Collected data entries:
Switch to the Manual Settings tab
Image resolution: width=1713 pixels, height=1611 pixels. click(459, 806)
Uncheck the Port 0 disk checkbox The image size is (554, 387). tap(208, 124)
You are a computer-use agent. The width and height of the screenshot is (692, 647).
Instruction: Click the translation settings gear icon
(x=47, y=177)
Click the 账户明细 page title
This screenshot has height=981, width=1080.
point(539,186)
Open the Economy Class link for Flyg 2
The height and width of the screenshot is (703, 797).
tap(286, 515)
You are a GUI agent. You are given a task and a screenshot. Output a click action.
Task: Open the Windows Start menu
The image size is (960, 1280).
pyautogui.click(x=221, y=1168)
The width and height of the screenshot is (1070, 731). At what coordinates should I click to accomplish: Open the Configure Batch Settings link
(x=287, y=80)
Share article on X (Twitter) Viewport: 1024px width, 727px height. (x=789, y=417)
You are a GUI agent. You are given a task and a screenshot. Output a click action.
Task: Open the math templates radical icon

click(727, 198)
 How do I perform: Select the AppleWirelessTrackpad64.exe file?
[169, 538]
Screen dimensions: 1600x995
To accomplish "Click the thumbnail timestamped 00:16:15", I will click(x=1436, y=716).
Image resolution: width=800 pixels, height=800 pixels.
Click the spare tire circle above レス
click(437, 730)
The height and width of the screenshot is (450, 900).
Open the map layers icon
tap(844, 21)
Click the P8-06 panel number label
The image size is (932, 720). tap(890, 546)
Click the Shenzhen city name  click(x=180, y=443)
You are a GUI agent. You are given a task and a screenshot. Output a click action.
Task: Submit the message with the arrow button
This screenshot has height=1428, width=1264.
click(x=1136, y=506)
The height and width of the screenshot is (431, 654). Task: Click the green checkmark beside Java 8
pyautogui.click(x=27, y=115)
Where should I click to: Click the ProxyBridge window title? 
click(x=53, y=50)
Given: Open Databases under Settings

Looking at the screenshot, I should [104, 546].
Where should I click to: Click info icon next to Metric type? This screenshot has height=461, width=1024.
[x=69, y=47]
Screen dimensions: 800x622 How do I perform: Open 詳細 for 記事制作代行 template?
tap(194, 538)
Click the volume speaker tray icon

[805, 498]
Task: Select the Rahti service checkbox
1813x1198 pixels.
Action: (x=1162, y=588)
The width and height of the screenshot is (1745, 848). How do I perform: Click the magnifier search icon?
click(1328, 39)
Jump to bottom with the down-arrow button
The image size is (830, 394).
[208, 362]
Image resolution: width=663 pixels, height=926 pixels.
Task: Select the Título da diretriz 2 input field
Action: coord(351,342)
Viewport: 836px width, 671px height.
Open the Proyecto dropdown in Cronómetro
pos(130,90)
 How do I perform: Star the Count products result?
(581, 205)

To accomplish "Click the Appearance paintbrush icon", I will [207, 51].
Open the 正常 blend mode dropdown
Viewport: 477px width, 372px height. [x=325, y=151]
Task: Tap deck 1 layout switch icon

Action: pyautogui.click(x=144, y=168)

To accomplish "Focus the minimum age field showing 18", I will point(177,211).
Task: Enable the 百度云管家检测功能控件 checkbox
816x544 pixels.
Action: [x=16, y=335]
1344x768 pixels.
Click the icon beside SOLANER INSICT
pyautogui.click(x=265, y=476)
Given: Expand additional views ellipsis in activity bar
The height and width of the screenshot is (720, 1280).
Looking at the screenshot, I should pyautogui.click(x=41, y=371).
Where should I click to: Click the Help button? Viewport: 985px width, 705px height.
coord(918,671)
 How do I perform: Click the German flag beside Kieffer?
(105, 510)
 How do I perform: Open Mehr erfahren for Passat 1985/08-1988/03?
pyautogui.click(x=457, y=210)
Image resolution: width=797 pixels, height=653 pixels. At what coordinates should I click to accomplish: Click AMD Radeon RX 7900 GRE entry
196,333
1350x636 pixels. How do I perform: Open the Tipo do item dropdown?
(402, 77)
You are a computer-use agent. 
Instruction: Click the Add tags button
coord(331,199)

## TRY IT
A complete answer reproduces every line of the records in which the word "with" occurs.

## WORKED SOLUTION
Task: Submit the message with the arrow button
Jump to bottom with the down-arrow button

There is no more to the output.